*** DATA PROVIDED ***
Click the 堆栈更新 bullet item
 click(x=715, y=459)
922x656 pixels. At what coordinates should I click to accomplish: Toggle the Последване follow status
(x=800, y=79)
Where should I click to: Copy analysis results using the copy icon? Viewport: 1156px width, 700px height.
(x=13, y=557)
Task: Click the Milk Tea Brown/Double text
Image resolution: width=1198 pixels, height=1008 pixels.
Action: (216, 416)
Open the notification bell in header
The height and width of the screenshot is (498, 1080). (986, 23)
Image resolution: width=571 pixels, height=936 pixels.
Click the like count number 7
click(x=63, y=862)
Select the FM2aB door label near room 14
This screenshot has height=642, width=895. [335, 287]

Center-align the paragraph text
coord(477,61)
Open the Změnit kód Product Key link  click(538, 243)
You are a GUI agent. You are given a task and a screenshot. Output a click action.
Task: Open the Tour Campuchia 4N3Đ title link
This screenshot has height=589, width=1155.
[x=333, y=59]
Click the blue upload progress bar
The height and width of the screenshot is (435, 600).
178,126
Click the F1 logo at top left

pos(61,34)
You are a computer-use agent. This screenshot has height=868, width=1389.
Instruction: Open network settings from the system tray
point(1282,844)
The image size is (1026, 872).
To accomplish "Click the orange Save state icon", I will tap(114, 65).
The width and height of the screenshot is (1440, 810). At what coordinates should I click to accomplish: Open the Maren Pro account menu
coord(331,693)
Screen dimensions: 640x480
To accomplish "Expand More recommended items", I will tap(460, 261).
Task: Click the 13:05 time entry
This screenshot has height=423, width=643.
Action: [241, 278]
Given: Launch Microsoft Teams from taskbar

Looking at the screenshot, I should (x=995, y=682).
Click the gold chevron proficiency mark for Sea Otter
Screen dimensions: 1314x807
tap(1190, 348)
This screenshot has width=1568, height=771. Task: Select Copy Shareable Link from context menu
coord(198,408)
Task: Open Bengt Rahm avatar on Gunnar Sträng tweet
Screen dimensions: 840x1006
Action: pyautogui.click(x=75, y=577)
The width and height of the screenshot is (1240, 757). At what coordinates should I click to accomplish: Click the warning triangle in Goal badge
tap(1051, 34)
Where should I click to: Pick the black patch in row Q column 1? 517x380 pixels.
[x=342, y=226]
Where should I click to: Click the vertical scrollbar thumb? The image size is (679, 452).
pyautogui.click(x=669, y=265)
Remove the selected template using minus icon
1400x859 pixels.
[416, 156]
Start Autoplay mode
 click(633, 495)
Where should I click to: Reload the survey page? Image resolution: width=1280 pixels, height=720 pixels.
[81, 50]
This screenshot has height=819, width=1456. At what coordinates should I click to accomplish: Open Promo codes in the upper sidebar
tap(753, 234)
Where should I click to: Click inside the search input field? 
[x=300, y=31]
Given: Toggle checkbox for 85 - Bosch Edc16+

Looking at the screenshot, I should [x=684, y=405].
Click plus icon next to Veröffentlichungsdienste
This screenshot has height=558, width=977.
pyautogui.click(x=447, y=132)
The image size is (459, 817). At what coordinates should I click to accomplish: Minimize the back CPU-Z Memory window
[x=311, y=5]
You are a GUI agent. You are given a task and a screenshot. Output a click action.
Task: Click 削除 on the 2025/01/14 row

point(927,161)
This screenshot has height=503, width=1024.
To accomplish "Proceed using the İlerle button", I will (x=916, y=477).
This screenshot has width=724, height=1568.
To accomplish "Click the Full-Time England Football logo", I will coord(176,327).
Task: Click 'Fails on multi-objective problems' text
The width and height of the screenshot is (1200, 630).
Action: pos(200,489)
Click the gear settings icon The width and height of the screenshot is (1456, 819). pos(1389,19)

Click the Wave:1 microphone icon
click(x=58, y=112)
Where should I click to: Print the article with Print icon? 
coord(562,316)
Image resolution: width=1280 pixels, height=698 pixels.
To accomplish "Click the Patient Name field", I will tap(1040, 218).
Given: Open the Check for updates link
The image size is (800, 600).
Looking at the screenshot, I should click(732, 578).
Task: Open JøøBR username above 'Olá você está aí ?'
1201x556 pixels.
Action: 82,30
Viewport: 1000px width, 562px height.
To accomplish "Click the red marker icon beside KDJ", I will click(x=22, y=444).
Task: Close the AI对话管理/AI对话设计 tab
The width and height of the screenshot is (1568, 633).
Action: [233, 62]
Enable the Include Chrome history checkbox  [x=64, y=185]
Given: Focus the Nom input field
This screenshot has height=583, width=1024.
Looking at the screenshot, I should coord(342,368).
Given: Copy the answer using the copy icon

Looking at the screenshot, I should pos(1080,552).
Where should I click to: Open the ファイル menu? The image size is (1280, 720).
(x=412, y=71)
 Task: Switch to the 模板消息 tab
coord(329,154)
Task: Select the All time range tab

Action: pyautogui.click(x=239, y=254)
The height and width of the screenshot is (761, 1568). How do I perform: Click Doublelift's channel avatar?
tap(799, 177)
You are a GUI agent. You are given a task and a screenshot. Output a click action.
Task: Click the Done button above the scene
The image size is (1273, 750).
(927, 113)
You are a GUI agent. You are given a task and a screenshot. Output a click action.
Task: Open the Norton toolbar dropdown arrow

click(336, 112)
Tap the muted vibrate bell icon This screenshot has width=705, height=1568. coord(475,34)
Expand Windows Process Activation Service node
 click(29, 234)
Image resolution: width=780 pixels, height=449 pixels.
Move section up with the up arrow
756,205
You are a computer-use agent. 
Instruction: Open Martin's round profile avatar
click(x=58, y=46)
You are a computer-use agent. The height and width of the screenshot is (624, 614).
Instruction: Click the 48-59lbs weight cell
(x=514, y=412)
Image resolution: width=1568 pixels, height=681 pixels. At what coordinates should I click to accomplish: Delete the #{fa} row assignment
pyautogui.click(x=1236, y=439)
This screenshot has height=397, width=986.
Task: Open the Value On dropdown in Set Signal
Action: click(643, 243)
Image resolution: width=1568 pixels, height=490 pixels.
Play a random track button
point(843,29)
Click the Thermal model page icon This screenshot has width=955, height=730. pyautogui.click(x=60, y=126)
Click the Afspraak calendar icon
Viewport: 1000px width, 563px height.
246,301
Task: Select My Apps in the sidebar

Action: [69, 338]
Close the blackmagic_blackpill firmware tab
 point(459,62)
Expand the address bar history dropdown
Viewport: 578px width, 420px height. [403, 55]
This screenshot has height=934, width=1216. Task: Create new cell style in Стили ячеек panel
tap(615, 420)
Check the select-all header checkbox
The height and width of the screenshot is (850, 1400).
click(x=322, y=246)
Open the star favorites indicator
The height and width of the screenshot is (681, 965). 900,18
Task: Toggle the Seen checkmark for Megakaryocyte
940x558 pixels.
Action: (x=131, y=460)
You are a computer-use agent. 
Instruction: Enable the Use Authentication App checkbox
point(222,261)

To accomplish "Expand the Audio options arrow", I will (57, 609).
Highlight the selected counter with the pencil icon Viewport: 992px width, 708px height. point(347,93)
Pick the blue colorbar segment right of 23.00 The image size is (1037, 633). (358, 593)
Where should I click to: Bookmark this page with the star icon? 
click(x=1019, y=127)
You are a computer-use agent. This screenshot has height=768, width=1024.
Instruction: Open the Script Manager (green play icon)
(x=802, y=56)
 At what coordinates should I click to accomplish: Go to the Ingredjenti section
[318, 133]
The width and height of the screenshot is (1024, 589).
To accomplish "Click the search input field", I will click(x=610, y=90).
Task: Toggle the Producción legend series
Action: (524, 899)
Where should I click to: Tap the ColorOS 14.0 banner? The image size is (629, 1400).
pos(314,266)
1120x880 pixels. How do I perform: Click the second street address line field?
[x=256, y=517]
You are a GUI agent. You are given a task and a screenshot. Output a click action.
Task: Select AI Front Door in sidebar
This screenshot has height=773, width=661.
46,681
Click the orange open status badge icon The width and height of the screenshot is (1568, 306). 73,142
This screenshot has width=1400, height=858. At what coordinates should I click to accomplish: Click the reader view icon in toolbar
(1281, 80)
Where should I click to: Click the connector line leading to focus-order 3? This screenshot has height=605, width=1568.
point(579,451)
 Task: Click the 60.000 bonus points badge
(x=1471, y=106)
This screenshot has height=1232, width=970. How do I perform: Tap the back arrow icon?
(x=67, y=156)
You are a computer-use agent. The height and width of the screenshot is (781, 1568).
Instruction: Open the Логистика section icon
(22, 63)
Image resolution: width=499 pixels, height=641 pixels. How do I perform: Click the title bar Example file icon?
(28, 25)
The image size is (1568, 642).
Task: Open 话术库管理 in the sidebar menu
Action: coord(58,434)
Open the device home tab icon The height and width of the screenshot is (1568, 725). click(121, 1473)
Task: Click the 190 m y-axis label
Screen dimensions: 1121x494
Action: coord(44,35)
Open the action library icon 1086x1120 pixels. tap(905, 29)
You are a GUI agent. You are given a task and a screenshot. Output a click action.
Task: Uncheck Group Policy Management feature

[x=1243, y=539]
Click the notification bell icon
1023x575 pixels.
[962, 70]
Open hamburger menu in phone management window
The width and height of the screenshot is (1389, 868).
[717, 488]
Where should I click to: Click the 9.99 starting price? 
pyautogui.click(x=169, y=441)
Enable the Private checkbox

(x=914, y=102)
***
§ **TASK DIRECTIONS**
From the first line of the entries above to the line with "The image size is (1026, 872).", please return every line exactly, keeping both ends.

§ **ANSWER TO THIS EXERCISE**
Click the 堆栈更新 bullet item
 click(x=715, y=459)
922x656 pixels. At what coordinates should I click to accomplish: Toggle the Последване follow status
(x=800, y=79)
Where should I click to: Copy analysis results using the copy icon? Viewport: 1156px width, 700px height.
(x=13, y=557)
Task: Click the Milk Tea Brown/Double text
Image resolution: width=1198 pixels, height=1008 pixels.
Action: (216, 416)
Open the notification bell in header
The height and width of the screenshot is (498, 1080). (986, 23)
Image resolution: width=571 pixels, height=936 pixels.
Click the like count number 7
click(x=63, y=862)
Select the FM2aB door label near room 14
This screenshot has height=642, width=895. [335, 287]

Center-align the paragraph text
coord(477,61)
Open the Změnit kód Product Key link  click(538, 243)
You are a GUI agent. You are given a task and a screenshot. Output a click action.
Task: Open the Tour Campuchia 4N3Đ title link
This screenshot has height=589, width=1155.
[x=333, y=59]
Click the blue upload progress bar
The height and width of the screenshot is (435, 600).
178,126
Click the F1 logo at top left

pos(61,34)
You are a computer-use agent. This screenshot has height=868, width=1389.
Instruction: Open network settings from the system tray
point(1282,844)
The image size is (1026, 872).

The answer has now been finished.